The one downside compared to LLMs is there's not really a "reliable out-of-the-box" model for doing this.

Usually you take a base model like BERT and add a classification layer on top, and then train it for your specific task.

The hard part about this is getting quality training data. Whereas with an LLM, you can usually get ok-ish results with little effort
yes there's definitely a cost/trade-off
  • calls to OpenAI are not free
  • hosting an LLM requires a GPU
  • training a BERT/sentiment system can be hard to get good data for
Yea that pretty much sums it up!

Personally, the cost involved with calling openai seems worth it compared to the alternatives πŸ˜…
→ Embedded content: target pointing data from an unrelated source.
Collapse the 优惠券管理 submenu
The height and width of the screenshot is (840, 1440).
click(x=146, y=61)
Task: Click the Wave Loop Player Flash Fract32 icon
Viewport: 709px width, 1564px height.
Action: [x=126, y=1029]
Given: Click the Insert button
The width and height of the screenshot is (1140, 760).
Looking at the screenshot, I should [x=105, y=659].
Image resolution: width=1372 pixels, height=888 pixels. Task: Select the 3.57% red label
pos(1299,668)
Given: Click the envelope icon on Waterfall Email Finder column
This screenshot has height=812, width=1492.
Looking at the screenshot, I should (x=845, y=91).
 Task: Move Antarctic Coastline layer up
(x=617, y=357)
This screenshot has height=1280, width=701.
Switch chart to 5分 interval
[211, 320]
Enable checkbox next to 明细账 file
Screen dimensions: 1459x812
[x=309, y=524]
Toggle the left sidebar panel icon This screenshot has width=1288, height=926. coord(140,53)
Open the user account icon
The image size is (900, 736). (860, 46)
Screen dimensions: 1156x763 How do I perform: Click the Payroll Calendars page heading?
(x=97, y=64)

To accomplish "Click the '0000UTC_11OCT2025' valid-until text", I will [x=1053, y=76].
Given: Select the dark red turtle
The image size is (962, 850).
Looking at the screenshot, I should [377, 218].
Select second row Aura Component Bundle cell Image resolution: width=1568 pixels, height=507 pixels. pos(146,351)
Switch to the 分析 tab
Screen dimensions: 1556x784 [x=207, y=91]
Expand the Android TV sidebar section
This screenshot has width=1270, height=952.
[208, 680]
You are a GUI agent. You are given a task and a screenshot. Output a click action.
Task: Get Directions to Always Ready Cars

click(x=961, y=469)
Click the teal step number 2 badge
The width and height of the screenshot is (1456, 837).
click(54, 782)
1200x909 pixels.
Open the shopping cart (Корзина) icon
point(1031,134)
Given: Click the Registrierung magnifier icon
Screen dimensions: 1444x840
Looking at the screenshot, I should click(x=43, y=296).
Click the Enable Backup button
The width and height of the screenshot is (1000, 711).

But you'll find LLMs are only good at this task if you have a small set of labels. Once you go beyond a handful, I feel the smaller BERT approach would be more reliable.

At a previous job we classified products out of over 400 categories. No way would I use an LLM for that πŸ˜…
conceptually we are designing a system that can "route" incoming requests to the right endpoint service. in this case, right now, the only service is a yaml generator. so we want to know "therequest is for yaml?" and then either reject it "sorry, i can only YAML" or pass it along
in the future we will need more sophisticated analysis of the incoming query to be able to route appropriately, or filter, or whatever
basically a bunch of "pre-processing" of the prompt before deciding the next thing (rag? just pass through? something else?)
Yea that makes sense. And in that case, an LLM makes sense I think?

Because you can combine the routing and preprocessing into a single LLM call as well

With openai, I would be using their function calling feature that let's it output a structured pydantic object to capture these details.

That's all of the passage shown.